→ **PROBLEM DESCRIPTION**: Please reproduce word for word the stretch from the line containing "Select the PDF 转为文本 tool" through the last of the entries, including both ends.

→ **DATA IN THIS EXERCISE**:
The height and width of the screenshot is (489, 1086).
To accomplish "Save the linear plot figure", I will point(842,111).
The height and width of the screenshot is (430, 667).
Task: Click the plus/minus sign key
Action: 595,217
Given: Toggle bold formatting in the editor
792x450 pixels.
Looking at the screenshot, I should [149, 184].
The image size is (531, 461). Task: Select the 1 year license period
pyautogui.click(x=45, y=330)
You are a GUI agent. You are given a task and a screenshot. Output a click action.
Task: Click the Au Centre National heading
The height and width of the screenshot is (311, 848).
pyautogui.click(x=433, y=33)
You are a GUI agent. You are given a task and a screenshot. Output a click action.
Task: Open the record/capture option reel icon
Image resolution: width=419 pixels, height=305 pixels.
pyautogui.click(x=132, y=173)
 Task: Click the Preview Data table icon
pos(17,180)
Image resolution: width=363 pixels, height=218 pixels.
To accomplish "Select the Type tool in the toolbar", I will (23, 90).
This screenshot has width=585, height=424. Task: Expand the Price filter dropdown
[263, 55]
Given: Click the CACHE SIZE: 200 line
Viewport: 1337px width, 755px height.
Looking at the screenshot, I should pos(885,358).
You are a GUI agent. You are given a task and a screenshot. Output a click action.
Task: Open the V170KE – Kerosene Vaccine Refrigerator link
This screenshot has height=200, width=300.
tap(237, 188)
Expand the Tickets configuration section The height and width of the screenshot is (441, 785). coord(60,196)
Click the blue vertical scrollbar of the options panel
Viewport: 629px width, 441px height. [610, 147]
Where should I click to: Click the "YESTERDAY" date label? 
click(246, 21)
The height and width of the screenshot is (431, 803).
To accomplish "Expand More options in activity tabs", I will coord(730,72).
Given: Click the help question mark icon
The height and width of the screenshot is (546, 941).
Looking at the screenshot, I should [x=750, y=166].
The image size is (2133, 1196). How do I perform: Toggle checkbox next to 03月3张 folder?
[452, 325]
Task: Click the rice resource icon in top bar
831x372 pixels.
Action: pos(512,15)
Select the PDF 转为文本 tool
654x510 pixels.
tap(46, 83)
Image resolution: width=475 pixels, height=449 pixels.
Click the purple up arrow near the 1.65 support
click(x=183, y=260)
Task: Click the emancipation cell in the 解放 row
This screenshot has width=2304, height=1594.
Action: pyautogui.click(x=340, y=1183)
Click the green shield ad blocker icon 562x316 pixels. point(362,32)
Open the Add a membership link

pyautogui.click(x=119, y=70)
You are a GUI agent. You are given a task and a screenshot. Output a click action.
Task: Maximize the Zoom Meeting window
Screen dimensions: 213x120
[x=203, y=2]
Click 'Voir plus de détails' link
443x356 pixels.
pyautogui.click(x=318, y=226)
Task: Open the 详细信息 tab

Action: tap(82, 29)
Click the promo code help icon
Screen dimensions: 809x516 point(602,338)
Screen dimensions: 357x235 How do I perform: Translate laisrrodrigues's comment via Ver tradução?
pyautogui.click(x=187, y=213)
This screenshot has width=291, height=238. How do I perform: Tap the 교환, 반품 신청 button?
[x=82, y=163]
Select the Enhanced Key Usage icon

→ **EXPECTED ANSWER**:
Select the PDF 转为文本 tool
654x510 pixels.
tap(46, 83)
Image resolution: width=475 pixels, height=449 pixels.
Click the purple up arrow near the 1.65 support
click(x=183, y=260)
Task: Click the emancipation cell in the 解放 row
This screenshot has width=2304, height=1594.
Action: pyautogui.click(x=340, y=1183)
Click the green shield ad blocker icon 562x316 pixels. point(362,32)
Open the Add a membership link

pyautogui.click(x=119, y=70)
You are a GUI agent. You are given a task and a screenshot. Output a click action.
Task: Maximize the Zoom Meeting window
Screen dimensions: 213x120
[x=203, y=2]
Click 'Voir plus de détails' link
443x356 pixels.
pyautogui.click(x=318, y=226)
Task: Open the 详细信息 tab

Action: tap(82, 29)
Click the promo code help icon
Screen dimensions: 809x516 point(602,338)
Screen dimensions: 357x235 How do I perform: Translate laisrrodrigues's comment via Ver tradução?
pyautogui.click(x=187, y=213)
This screenshot has width=291, height=238. How do I perform: Tap the 교환, 반품 신청 button?
[x=82, y=163]
Select the Enhanced Key Usage icon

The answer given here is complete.